2019 verkündeten Coldplay, sie wollten in Zukunft auf Welttourneen verzichten, um ihren CO2-Ausstoß zu verringern. Seitdem ist eine breite Debatte über die Schäden entbrannt, die die Musikindustrie der Umwelt zufügt. […]
Studien zufolge hat die Plattenindustrie in den USA 1977, auf dem Höhepunkt des Vinylzeitalters, 58 000 Tonnen Plastik verschlungen, 2016 waren es nur 8000. Bei der CO2-Bilanz sieht es jedoch anders aus: Streamt man ein Album fünf Stunden oder länger, ist die Klimabilanz schlechter, als wenn man die Musik von CD abspielt (bei einer Vinylplatte sind es 17 Stunden). Zwischen Januar und November 2021 sollen die Streams des Hits „Drivers Licence“ von Olivia Rodrigo auf Spotify 4180 Tonnen CO2 emittiert haben. Zum Vergleich: In Frankreich werden pro Person um die 10 Tonnen pro Jahr ausgestoßen.

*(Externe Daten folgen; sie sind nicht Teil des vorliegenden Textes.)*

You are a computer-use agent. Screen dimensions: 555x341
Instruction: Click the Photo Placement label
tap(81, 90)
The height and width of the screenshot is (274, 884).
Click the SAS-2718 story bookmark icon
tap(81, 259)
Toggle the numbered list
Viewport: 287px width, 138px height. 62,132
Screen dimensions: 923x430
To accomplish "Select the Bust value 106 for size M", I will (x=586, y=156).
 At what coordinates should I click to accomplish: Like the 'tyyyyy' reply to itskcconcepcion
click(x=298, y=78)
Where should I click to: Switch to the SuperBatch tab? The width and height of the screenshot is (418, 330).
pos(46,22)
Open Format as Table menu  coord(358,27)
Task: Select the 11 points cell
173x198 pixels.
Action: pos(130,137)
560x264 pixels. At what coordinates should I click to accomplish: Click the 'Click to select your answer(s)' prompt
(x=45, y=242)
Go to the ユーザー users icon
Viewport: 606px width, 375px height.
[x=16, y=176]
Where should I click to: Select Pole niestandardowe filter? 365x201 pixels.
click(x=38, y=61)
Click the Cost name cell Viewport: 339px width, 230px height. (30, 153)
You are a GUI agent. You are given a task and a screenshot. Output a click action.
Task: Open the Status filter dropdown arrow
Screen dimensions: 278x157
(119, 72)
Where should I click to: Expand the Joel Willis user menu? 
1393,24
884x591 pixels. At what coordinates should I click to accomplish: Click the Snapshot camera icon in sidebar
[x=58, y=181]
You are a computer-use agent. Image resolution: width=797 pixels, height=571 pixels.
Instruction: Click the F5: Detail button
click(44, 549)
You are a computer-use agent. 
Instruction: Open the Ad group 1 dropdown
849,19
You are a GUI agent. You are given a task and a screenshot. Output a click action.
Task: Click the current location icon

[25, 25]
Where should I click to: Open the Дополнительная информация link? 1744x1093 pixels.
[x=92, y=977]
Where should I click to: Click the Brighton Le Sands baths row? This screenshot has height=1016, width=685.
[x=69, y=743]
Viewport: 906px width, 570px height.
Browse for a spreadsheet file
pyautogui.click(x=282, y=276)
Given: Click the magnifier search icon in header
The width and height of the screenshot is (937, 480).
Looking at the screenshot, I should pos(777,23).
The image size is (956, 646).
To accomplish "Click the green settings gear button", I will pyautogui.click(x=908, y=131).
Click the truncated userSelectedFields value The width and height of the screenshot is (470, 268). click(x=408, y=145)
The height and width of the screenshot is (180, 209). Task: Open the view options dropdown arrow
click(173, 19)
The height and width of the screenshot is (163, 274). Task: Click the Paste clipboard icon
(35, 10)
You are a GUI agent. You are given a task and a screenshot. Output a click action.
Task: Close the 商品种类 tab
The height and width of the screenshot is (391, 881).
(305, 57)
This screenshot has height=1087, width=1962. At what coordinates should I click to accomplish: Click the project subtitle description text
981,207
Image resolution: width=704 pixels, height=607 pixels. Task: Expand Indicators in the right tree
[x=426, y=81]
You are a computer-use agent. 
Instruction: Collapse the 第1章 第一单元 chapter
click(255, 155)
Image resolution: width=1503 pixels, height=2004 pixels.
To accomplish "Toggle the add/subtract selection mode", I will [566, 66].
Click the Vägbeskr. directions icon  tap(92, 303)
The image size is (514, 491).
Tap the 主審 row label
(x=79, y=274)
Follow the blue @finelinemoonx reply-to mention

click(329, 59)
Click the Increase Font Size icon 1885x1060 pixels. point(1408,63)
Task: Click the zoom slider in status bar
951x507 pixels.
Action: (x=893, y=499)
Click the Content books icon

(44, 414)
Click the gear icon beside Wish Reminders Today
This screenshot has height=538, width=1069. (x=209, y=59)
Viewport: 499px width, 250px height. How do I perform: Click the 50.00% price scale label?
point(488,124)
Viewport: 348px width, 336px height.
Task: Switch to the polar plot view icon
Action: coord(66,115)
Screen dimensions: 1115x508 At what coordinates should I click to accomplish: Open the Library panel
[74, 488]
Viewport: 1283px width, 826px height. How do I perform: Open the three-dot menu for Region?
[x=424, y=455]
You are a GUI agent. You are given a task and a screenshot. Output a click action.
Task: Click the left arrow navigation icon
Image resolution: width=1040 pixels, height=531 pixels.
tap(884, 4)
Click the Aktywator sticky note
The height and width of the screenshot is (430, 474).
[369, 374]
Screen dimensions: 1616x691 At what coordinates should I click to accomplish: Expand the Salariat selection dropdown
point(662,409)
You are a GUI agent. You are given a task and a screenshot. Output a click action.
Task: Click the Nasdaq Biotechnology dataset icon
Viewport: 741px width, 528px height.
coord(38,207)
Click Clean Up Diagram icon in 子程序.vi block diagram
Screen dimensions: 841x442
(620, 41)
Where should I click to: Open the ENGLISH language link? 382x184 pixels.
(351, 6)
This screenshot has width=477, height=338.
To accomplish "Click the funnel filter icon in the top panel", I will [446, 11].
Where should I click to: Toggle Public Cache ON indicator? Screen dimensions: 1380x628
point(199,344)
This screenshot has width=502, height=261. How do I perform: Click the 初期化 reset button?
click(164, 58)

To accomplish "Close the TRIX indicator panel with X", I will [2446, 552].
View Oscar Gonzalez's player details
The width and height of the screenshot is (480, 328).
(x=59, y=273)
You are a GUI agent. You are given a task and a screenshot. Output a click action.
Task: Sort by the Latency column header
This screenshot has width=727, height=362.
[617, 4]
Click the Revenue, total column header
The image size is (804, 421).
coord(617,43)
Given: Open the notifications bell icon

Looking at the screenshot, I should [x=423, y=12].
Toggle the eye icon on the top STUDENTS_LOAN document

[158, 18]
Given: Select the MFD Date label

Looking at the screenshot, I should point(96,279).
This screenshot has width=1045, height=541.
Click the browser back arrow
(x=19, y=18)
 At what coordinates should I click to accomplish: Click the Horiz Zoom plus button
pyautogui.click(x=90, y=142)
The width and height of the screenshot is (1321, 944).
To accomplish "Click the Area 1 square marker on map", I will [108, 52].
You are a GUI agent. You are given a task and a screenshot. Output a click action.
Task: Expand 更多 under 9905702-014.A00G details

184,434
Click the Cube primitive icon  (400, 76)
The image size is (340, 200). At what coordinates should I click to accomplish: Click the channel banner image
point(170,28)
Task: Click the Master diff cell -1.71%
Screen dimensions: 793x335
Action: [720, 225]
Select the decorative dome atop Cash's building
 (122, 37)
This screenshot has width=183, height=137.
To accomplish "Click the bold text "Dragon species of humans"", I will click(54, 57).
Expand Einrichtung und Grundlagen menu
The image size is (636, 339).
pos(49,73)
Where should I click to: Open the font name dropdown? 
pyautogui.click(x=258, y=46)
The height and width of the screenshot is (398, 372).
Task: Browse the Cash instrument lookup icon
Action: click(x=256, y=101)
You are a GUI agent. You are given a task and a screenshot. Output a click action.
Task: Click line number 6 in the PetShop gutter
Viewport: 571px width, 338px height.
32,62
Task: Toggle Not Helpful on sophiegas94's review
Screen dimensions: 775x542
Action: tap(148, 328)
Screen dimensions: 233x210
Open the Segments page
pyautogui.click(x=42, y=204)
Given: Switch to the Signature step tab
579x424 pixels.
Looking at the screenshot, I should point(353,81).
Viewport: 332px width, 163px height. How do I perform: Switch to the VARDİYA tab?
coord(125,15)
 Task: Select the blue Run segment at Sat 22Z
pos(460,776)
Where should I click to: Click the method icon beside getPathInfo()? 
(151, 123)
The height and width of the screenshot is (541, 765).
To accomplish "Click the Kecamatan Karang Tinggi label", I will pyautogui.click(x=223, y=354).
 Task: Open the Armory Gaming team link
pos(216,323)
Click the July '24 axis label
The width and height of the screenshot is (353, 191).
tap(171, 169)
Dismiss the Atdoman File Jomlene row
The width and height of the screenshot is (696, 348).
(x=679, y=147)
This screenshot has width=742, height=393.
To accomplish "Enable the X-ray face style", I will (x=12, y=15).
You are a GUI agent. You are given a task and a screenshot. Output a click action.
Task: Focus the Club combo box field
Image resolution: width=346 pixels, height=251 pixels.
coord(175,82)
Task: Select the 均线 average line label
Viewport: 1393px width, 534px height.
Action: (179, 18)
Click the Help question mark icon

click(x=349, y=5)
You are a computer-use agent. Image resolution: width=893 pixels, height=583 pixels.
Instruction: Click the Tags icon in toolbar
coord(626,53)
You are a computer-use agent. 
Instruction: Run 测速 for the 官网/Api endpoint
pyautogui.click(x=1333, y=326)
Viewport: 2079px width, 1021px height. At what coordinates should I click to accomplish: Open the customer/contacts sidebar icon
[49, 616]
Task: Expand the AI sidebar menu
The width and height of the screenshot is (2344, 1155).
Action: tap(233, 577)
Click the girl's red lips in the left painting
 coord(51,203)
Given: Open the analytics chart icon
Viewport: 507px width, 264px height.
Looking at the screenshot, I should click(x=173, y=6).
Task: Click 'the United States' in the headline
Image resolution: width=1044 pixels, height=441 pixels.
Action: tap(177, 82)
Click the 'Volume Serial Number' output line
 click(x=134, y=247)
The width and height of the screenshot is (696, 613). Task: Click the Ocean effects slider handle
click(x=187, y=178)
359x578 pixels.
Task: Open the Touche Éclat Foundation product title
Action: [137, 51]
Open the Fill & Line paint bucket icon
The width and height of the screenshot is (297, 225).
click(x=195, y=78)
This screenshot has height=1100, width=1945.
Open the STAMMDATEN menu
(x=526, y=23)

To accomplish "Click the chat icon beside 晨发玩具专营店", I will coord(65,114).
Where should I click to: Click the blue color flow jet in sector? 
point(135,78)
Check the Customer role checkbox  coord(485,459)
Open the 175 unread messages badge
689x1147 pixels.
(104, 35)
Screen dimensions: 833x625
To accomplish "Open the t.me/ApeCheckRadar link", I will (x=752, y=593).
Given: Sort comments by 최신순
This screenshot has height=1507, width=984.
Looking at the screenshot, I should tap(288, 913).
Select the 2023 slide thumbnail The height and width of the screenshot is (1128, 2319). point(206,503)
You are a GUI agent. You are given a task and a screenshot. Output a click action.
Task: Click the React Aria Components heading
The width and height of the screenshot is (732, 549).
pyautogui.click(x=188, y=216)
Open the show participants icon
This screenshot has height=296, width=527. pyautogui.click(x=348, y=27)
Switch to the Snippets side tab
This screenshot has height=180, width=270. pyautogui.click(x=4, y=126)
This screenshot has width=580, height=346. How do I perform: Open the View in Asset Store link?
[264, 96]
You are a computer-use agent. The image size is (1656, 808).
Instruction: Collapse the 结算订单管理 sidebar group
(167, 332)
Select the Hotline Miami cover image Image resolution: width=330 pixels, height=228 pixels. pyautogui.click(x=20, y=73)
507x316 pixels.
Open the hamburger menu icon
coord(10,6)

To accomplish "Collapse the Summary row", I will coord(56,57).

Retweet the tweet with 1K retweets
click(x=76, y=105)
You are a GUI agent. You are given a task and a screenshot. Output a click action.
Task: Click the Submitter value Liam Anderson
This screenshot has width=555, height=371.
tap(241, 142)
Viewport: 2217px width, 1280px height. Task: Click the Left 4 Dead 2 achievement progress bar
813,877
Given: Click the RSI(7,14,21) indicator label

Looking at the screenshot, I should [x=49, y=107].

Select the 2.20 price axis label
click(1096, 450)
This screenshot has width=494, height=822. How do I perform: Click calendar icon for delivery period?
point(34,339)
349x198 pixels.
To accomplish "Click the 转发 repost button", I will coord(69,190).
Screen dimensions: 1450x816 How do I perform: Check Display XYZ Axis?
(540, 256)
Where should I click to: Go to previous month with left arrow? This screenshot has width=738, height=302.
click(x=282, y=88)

An der Beteuerung guter Absichten fehlt es nicht. In einer Branche, in der die Kreativität seit den 1960er Jahren immer mehr der Logik des Profits unterworfen ist, häufen sich allerdings auch die Widersprüche. Ein schönes Beispiel ist der größte internationale Konzertveranstalter Live Nation: Im April 2021 verkündete das börsennotierte Unternehmen ein Programm, die Umweltbelastungen bei Konzerten zu reduzieren. Gleichzeitig betonte man seinen hegemonialen Anspruch in der Branche – pro Saison wolle man 40 000 Konzerte und an die 100 Festivals veranstalten.